*Required work*
Copy out each line of the data that contains "checkbox".

*Materials provided*
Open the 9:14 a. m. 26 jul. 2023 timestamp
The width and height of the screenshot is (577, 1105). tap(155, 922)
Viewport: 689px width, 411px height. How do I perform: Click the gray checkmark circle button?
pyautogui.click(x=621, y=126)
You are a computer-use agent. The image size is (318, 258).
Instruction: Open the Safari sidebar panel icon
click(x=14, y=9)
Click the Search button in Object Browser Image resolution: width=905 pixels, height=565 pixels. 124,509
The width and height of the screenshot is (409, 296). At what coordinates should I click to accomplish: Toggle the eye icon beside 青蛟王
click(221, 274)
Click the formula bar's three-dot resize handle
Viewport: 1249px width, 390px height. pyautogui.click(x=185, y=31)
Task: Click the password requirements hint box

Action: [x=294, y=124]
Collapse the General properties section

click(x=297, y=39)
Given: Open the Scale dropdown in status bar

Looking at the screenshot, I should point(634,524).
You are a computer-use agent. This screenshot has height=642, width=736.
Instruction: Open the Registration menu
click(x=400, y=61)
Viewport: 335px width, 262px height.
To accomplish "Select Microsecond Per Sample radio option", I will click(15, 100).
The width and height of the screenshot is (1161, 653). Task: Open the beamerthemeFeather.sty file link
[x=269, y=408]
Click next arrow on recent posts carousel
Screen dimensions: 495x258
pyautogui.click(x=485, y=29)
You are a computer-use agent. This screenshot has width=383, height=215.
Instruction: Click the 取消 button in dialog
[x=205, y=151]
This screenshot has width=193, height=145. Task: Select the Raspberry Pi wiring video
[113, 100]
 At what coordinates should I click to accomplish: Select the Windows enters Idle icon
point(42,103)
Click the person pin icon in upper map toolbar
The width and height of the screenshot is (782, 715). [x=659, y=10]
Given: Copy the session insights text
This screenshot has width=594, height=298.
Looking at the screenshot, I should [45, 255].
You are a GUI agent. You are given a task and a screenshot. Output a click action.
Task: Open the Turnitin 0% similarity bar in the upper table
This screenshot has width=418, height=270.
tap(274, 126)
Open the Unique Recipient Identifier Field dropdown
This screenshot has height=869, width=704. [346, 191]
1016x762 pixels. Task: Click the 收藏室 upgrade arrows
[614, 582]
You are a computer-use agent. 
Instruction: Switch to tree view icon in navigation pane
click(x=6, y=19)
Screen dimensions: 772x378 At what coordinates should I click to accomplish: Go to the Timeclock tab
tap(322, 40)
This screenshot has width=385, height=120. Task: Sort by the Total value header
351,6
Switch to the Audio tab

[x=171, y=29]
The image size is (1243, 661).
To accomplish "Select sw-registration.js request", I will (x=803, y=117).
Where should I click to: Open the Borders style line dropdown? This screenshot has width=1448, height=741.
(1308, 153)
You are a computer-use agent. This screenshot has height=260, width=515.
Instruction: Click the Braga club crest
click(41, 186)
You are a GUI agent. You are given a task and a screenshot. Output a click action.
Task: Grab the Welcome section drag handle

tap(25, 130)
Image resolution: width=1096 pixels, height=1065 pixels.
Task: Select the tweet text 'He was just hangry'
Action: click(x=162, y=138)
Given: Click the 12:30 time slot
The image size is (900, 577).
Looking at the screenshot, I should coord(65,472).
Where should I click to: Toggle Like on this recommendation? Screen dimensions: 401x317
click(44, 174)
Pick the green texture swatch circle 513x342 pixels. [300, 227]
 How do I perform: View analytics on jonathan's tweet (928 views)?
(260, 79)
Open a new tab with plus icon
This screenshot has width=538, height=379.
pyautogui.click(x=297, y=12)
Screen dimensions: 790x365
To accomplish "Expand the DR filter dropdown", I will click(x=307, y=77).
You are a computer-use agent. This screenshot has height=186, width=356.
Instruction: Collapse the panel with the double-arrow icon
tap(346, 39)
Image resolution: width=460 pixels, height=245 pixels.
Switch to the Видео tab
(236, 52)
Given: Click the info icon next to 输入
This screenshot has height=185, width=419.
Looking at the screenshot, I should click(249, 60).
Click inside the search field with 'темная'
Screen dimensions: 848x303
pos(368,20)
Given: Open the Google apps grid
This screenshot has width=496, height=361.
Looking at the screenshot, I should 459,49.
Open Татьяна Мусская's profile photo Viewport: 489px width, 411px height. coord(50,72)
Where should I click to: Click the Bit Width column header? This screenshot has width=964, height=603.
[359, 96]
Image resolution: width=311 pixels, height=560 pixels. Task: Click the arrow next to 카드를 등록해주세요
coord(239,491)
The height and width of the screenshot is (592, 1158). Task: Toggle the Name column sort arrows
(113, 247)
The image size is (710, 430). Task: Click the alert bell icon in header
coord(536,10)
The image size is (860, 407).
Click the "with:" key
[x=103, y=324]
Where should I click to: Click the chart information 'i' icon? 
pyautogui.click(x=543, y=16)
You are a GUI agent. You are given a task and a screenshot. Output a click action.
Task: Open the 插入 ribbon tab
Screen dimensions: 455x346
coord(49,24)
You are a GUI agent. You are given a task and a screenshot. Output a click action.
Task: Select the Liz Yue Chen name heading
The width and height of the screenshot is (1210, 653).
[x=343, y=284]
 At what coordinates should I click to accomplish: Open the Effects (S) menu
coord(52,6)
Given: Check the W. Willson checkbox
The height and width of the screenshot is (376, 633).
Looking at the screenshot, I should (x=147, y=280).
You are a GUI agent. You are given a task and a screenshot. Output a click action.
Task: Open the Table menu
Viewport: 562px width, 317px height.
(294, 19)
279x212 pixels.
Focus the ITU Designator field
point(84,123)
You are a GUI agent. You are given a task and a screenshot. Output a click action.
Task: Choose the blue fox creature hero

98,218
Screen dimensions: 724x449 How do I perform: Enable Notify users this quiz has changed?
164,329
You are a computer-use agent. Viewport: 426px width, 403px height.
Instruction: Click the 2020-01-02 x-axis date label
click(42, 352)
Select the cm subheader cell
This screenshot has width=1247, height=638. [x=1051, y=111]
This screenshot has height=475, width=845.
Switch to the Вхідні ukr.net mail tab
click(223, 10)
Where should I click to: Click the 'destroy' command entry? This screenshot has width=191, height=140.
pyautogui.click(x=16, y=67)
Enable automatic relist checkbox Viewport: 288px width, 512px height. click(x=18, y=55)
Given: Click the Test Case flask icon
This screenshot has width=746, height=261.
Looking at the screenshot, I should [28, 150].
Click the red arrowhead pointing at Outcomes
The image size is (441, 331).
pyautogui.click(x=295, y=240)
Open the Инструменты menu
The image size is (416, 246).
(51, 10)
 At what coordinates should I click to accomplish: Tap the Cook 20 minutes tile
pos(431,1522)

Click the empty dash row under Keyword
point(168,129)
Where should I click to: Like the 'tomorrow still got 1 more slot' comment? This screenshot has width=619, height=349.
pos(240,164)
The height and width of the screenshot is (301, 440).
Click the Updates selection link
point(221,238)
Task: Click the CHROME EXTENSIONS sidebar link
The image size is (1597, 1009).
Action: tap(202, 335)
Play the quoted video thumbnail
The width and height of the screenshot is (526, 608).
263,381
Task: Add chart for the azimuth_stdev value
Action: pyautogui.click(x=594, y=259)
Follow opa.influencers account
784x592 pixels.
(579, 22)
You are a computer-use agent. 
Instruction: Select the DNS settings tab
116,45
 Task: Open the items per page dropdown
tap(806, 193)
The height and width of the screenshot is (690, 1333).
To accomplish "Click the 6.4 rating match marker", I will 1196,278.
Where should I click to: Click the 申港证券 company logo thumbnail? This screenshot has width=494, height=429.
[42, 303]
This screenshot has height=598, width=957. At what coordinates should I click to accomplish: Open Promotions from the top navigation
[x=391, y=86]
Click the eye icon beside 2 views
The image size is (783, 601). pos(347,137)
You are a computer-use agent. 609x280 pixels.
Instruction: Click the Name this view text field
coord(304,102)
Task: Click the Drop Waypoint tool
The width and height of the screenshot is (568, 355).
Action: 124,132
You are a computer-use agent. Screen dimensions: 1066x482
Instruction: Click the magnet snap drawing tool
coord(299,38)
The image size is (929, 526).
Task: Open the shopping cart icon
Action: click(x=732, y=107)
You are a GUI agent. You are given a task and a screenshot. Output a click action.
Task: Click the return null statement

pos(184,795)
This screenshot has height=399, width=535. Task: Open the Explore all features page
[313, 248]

*Output below*
Given: Check the W. Willson checkbox
Enable automatic relist checkbox Viewport: 288px width, 512px height. click(x=18, y=55)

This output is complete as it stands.